- Exercise data

** Start **

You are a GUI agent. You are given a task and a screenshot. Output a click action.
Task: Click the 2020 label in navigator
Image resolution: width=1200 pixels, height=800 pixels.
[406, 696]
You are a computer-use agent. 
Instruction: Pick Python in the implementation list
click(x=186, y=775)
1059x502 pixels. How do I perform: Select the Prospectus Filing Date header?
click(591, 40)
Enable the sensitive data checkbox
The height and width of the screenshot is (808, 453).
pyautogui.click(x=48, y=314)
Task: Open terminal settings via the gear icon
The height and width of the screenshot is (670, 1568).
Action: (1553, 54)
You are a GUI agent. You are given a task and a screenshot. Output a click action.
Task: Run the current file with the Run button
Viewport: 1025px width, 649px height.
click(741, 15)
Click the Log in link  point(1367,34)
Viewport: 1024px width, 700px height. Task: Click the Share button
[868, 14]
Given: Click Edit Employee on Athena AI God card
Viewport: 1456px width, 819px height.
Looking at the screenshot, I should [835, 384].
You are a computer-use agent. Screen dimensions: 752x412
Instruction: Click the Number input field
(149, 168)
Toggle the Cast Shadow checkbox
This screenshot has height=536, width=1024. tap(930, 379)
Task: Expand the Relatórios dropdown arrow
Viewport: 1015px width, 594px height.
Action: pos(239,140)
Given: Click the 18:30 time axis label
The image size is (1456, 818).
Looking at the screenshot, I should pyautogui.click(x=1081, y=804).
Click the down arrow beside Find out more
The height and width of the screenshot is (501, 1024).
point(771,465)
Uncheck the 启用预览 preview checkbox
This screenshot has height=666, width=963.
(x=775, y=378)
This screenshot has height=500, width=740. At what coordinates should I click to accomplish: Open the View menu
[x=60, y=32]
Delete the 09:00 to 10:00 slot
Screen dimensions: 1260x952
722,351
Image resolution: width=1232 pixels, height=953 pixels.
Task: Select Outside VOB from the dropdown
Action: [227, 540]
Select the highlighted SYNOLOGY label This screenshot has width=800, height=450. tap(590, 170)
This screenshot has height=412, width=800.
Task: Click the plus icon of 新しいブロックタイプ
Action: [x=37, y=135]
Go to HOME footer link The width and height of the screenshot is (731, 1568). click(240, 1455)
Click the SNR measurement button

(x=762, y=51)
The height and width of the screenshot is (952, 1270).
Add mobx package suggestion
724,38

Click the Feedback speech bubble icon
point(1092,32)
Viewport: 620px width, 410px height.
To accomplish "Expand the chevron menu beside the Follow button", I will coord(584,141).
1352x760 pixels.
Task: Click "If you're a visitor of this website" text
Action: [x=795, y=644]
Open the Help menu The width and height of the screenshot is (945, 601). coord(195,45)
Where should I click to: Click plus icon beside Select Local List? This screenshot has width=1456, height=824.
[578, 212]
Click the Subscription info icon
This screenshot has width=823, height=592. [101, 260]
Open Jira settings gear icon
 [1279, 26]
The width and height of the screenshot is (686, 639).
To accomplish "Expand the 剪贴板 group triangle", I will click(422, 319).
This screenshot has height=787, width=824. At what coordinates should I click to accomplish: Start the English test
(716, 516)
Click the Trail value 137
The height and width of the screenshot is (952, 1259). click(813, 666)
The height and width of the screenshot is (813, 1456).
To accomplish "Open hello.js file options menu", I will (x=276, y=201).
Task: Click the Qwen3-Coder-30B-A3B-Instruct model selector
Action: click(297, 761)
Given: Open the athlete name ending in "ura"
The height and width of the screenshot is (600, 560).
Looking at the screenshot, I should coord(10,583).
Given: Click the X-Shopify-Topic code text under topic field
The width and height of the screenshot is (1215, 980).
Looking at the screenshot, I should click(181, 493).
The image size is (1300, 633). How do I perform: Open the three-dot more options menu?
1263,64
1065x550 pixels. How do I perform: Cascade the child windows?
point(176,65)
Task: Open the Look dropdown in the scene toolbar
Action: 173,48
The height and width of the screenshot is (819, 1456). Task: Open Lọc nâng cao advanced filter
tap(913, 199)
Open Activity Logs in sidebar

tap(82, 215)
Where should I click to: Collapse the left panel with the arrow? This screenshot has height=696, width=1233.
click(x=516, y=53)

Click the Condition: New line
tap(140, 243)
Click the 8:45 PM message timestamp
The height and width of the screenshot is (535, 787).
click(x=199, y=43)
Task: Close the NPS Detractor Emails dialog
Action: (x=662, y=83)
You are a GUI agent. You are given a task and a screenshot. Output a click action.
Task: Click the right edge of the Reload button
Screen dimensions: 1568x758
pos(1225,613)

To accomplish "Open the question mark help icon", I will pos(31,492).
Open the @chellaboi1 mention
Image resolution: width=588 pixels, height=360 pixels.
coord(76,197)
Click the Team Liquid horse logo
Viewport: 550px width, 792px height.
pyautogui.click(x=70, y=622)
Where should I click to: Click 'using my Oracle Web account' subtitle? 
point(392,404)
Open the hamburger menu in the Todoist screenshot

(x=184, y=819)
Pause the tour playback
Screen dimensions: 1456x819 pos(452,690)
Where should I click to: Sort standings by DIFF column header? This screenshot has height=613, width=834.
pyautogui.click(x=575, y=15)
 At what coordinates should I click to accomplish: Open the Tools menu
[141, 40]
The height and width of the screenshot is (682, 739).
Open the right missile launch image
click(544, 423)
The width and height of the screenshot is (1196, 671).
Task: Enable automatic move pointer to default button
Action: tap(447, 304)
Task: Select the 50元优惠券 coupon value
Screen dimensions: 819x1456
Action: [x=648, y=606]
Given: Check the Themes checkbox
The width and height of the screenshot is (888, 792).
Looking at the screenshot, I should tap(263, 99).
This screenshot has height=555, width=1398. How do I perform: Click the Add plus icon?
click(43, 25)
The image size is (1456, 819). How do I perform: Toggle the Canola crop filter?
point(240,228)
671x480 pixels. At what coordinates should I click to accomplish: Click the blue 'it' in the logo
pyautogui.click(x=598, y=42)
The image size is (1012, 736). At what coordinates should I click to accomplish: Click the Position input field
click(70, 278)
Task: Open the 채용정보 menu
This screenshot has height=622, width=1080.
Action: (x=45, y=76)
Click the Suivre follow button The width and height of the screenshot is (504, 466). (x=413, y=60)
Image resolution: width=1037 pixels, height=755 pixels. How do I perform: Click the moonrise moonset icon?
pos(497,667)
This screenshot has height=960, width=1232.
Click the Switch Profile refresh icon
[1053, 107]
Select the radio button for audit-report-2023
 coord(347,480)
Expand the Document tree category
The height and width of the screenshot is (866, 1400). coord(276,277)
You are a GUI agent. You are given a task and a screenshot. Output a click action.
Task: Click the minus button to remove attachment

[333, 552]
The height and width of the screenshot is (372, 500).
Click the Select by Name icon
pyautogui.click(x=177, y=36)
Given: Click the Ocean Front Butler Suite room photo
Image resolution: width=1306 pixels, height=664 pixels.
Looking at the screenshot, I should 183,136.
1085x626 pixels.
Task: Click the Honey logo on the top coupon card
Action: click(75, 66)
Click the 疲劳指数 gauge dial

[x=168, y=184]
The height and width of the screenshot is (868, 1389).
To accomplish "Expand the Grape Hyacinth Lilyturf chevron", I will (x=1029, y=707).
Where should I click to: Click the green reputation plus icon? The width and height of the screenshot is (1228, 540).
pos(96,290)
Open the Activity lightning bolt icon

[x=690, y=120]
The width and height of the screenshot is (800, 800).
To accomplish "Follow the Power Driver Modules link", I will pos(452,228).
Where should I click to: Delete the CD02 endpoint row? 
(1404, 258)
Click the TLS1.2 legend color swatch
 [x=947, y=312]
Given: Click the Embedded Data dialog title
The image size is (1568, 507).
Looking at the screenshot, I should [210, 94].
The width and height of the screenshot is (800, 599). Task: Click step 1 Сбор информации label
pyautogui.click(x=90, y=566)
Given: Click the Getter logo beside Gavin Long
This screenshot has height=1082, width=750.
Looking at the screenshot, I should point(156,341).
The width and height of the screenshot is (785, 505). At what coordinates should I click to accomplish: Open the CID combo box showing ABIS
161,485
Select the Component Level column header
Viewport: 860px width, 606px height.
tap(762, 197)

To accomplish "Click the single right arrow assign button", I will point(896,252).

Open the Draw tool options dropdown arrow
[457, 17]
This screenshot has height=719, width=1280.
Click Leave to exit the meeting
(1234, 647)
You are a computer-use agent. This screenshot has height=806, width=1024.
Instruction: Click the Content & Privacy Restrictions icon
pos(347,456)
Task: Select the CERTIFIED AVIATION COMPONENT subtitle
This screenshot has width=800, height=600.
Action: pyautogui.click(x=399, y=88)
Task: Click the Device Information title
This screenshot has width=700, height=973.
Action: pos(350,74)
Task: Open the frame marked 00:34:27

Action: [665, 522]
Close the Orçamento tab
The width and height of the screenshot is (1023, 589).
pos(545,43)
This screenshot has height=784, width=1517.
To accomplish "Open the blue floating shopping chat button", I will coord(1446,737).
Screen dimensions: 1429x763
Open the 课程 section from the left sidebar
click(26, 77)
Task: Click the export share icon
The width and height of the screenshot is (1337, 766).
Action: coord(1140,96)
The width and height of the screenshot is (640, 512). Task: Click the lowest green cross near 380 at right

** End **

Reproduce the rows above verbatim, from the line containing "The height and width of the screenshot is (372, 500)." through the line containing "pos(347,456)", both included.

The height and width of the screenshot is (372, 500).
Click the Select by Name icon
pyautogui.click(x=177, y=36)
Given: Click the Ocean Front Butler Suite room photo
Image resolution: width=1306 pixels, height=664 pixels.
Looking at the screenshot, I should 183,136.
1085x626 pixels.
Task: Click the Honey logo on the top coupon card
Action: click(75, 66)
Click the 疲劳指数 gauge dial

[x=168, y=184]
The height and width of the screenshot is (868, 1389).
To accomplish "Expand the Grape Hyacinth Lilyturf chevron", I will (x=1029, y=707).
Where should I click to: Click the green reputation plus icon? The width and height of the screenshot is (1228, 540).
pos(96,290)
Open the Activity lightning bolt icon

[x=690, y=120]
The width and height of the screenshot is (800, 800).
To accomplish "Follow the Power Driver Modules link", I will pos(452,228).
Where should I click to: Delete the CD02 endpoint row? 
(1404, 258)
Click the TLS1.2 legend color swatch
 [x=947, y=312]
Given: Click the Embedded Data dialog title
The image size is (1568, 507).
Looking at the screenshot, I should [210, 94].
The width and height of the screenshot is (800, 599). Task: Click step 1 Сбор информации label
pyautogui.click(x=90, y=566)
Given: Click the Getter logo beside Gavin Long
This screenshot has height=1082, width=750.
Looking at the screenshot, I should point(156,341).
The width and height of the screenshot is (785, 505). At what coordinates should I click to accomplish: Open the CID combo box showing ABIS
161,485
Select the Component Level column header
Viewport: 860px width, 606px height.
tap(762, 197)

To accomplish "Click the single right arrow assign button", I will point(896,252).

Open the Draw tool options dropdown arrow
[457, 17]
This screenshot has height=719, width=1280.
Click Leave to exit the meeting
(1234, 647)
You are a computer-use agent. This screenshot has height=806, width=1024.
Instruction: Click the Content & Privacy Restrictions icon
pos(347,456)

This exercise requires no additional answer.